● **EXERCISE REQUIREMENTS**:
From the data below, copy exactly the lines that lie between the one holding "Screen dimensions: 1360x896" and the one holding "Toggle camera view", including both, and nothing more.

<<<<

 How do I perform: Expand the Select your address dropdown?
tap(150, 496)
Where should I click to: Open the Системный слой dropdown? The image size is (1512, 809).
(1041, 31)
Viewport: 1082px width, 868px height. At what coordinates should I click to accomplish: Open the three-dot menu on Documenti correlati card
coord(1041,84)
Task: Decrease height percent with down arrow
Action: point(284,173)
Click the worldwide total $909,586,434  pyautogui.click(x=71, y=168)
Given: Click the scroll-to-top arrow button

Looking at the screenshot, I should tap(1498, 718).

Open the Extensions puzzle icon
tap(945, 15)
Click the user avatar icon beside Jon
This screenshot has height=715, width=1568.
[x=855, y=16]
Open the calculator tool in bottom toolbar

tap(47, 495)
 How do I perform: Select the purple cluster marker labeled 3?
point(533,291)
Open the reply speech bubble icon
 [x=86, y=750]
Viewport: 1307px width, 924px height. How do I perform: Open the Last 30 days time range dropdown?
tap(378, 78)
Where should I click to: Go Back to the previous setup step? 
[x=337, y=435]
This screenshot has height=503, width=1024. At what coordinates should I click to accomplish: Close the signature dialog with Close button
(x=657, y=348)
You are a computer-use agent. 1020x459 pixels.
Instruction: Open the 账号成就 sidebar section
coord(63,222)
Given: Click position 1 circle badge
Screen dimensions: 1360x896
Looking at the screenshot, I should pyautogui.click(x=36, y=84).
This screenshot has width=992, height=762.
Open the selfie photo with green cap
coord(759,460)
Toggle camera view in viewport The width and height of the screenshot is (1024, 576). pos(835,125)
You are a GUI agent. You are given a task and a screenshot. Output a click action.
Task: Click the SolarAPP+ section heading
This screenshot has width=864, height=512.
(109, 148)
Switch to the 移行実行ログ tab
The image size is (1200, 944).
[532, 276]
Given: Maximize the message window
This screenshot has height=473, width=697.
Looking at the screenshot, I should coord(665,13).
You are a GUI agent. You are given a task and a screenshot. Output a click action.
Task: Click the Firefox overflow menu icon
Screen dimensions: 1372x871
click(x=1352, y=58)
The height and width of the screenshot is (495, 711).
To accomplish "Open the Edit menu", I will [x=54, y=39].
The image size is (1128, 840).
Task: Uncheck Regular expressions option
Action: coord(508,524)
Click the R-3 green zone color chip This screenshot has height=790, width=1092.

>>>>

● **SOLUTION TO THIS EXERCISE**:
Screen dimensions: 1360x896
Looking at the screenshot, I should pyautogui.click(x=36, y=84).
This screenshot has width=992, height=762.
Open the selfie photo with green cap
coord(759,460)
Toggle camera view in viewport The width and height of the screenshot is (1024, 576). pos(835,125)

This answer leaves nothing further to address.